If you’re curious about the when and how of food reintroduction, read my post 3 Ways To Successfully Re-Introduce Foods After Elimination Diets.
About the ingredients in Asparagus + Herb Quinoa Pilaf
Quinoa — I recommend soaking your quinoa before cooking, to remove the phytic acid and make it more digestible. However, in full disclosure, I didn’t plan ahead enough to soak my quinoa. While I folded my laundry, paid bills, and did the dishes on the day I made this, soaking my quinoa was just too much added adulting for me. If you want to increase digestibility, however, here are instructions for soaking quinoa.
Asparagus — If you don’t have asparagus, feel free to use fresh or frozen peas, lightly cooked so they remain vibrant and green.
Pistachios, orange zest, and dried figs — I love this combination of flavors, especially with spring veggies.
Goat cheese — if you can’t do dairy, use chopped avocado or a non-dairy cheese such as almond ricotta or cashew cheese.
- 1 cup uncooked quinoa, soaked if desired (instructions for soaking quinoa here
- 1¾ cup stock or broth of choice and/or water (if using bone broth, I recommend 1 cup broth with ¾ cup water.

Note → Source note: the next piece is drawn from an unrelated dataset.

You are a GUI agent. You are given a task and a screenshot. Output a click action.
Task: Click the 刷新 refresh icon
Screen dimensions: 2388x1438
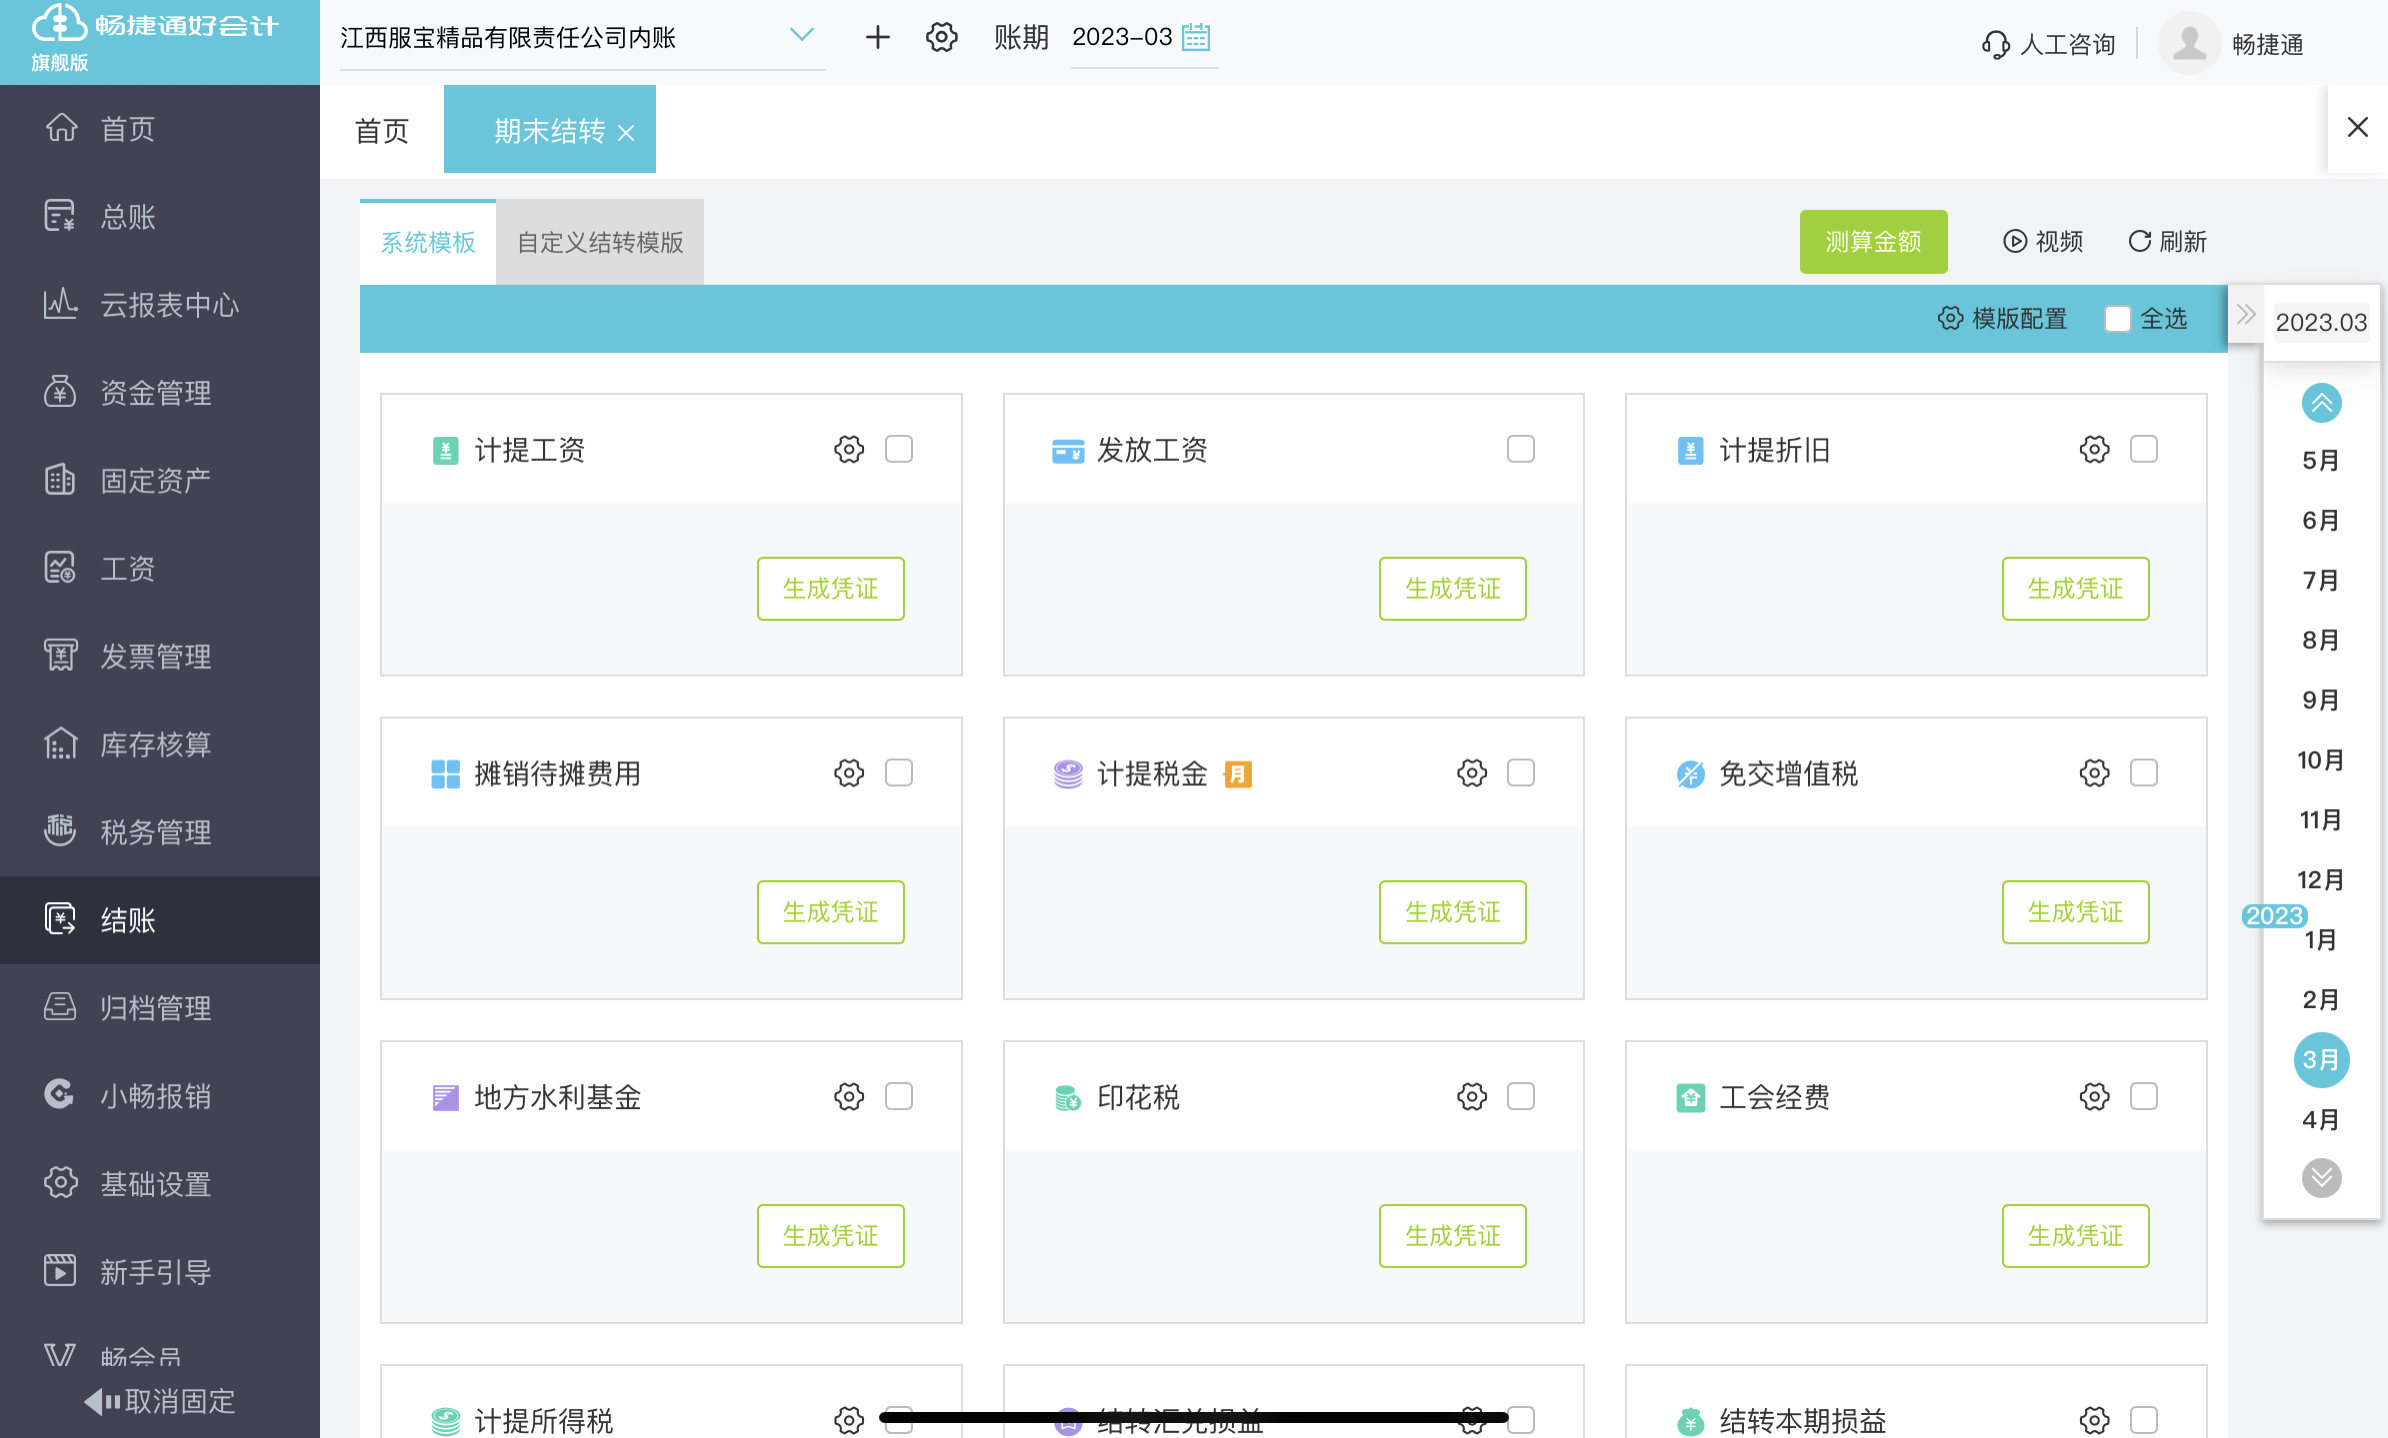(2141, 241)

If using stock, you can use 1¾ cup of it)
- Salt and pepper
- 1 bunch asparagus
- Zest from ½ orange
- Juice from ½ lemon
- 2 Tbs. chopped fresh dill
- ¼ cup chopped dried figs
- 2 Tbs. chopped pistachios
- 3 oz. goat cheese, crumbled
- Optional: cooked chicken, to add protein if desired
- Before soaking or preparing the quinoa, make sure to rinse it thoroughly. Otherwise, it can be pasty. Put the quinoa in a bowl and cover with water, and then drain through a sieve. Repeat this process.
- To cook the soaked quinoa, follow the instructions here. To cook the rinsed quinoa immediately, put it in a pot with the broth/stock/water. Add a pinch of salt (depending on how salty the cooking liquid is) and bring to a boil. Cover, reduce heat to low, and simmer for about 15 minutes, until it has absorbed the liquid. Fluff with a fork.
- Meanwhile, bring a pot of water to a boil and add a pinch of salt. Cut off the tough lower stems from the asparagus, and cut it on a diagonal into bite-sized pieces. Have ready a bowl of ice water. Blanch the asparagus by cooking it quickly in the boiling water until just vibrant green and still crunchy — just a couple of minutes. Then, drain the asparagus in a sieve and transfer it directly into the ice water to stop the cooking and retain the color and crunch.
- Toss together the asparagus, quinoa, orange zest, lemon juice, dill, and figs. Season with salt and pepper.
- Before serving, top with the crumbled goat cheese and the pistachios. If you want to make it a full meal, add chopped cooked chicken or another protein of your choice.